Nach dem Tod von drei US-Soldaten werden die Rufe nach Vergeltung gegen Iran lauter. Doch Präsident Biden will eine Eskalation unbedingt verhindern.

Die außenpolitischen Probleme bringen ihn zunehmend innenpolitisch in Not: Biden am 22.01.24 in Washington Foto: Andrew Harnik/ap

Berlin taz | Für US-Präsident Joe Biden wird die Entwicklung im Nahen Osten tagtäglich zu einem immer schwerer aufzulösenden Dilemma.
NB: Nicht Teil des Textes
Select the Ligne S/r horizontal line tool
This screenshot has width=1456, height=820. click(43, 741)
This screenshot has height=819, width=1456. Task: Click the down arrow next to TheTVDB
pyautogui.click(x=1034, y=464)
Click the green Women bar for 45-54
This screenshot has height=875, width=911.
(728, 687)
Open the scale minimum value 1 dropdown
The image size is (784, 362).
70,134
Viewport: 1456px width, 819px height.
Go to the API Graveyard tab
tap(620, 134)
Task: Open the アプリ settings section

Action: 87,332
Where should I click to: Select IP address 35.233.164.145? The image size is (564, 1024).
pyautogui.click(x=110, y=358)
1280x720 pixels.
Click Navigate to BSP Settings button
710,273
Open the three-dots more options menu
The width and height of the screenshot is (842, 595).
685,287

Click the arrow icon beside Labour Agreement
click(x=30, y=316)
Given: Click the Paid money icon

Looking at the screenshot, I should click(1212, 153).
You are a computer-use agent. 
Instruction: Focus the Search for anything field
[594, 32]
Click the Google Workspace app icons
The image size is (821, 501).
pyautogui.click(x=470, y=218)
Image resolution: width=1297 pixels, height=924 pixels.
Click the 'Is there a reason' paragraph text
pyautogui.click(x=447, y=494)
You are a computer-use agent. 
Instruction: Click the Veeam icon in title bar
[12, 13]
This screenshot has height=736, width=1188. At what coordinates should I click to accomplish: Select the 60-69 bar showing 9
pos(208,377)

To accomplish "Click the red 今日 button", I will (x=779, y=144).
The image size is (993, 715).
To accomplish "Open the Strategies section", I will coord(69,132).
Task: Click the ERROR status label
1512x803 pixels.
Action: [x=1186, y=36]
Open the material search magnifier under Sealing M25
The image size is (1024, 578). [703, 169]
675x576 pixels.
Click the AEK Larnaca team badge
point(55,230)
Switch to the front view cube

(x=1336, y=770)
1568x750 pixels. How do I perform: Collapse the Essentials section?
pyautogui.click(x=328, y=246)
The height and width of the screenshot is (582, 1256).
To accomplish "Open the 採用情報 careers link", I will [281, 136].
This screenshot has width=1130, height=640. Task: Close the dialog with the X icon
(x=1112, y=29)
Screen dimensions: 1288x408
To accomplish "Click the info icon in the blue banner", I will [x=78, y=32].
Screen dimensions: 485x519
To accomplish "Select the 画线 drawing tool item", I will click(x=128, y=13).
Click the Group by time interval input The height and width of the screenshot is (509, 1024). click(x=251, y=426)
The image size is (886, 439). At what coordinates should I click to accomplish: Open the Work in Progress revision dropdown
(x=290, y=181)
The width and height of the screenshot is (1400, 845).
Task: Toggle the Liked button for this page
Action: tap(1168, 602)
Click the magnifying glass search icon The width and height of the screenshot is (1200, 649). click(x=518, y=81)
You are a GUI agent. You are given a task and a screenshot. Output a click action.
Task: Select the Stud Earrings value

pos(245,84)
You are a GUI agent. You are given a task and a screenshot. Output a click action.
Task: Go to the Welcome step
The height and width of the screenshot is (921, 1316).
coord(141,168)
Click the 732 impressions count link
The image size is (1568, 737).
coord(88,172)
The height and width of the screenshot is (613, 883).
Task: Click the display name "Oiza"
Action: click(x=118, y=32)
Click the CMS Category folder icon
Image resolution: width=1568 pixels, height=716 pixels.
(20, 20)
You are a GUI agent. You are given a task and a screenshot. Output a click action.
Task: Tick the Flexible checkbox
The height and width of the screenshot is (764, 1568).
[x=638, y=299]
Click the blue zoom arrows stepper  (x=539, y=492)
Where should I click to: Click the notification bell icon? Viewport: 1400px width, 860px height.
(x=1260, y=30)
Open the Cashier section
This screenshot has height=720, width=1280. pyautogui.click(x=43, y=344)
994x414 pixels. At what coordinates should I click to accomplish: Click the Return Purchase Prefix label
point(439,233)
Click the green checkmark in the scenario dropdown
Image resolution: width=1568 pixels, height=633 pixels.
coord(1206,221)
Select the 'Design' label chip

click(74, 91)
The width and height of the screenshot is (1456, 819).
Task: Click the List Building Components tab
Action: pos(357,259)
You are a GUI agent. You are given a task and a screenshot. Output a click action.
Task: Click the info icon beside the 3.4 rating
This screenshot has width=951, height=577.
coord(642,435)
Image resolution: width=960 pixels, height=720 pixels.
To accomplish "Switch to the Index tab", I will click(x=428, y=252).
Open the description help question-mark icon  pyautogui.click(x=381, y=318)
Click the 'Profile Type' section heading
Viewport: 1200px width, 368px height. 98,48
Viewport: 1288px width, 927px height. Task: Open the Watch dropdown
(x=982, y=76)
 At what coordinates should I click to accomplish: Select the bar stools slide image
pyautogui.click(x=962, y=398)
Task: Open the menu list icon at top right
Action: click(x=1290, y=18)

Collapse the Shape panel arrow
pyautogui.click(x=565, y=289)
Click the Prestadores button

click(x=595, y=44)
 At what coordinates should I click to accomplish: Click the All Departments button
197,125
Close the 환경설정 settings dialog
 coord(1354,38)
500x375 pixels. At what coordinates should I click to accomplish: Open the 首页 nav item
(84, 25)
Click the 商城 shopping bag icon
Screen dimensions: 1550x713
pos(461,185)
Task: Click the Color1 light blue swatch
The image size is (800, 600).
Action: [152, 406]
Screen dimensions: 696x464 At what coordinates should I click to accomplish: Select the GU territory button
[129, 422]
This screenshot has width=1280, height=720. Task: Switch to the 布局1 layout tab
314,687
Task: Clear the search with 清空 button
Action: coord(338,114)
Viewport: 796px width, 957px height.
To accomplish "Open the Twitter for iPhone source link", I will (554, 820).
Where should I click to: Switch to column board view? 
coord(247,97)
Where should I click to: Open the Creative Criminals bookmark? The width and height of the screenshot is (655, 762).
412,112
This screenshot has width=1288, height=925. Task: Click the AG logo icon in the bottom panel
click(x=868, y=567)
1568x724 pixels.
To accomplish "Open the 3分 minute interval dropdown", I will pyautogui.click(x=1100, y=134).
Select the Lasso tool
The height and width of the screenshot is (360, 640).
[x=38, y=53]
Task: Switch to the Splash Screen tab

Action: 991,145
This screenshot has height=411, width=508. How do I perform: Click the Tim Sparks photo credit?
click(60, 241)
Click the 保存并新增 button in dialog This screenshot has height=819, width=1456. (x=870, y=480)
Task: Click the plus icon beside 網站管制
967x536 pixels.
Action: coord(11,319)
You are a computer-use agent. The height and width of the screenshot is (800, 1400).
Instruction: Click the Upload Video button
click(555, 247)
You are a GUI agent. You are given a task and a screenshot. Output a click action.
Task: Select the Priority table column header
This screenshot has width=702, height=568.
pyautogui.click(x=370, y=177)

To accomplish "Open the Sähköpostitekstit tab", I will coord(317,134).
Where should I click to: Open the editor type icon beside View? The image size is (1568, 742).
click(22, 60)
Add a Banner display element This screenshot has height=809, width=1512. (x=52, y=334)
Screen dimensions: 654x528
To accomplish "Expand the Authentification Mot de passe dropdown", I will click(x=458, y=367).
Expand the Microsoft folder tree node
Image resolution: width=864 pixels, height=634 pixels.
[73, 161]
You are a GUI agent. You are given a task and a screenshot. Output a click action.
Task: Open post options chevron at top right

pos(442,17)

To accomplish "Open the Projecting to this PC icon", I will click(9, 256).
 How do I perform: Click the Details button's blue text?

Seit dem Drohnenangriff auf einen US-Truppenstützpunkt in Jordanien am vergangenen Sonntag, bei dem drei US-Soldaten starben und laut Pentagon-Angaben 34 weitere verletzt wurden, steht Biden unter zusätzlichem Druck.

Zwar hatte der Präsident unmittelbar nach Bekanntwerden des Angriffs versichert, die USA würden „die Verantwortlichen zur Rechenschaft ziehen“, aber wie genau das aussehen soll, wurde auch nach einer Sitzung des Sicherheitskabinetts am Montag nicht deutlich. „Wir wollen keinen neuen Krieg, wir suchen keine Eskalation“, sagte anschließend John Kirby, Sprecher des Nationalen Sicherheitsrats vor der Presse. „Aber wir werden alles tun, um uns selbst zu schützen, unsere Mission fortzusetzen und angemessen auf diese Angriffe zu reagieren.“ Das war noch vager formuliert, als es die natürliche Verschwiegenheit vor möglichen Vergeltungsangriffen geboten erscheinen lässt.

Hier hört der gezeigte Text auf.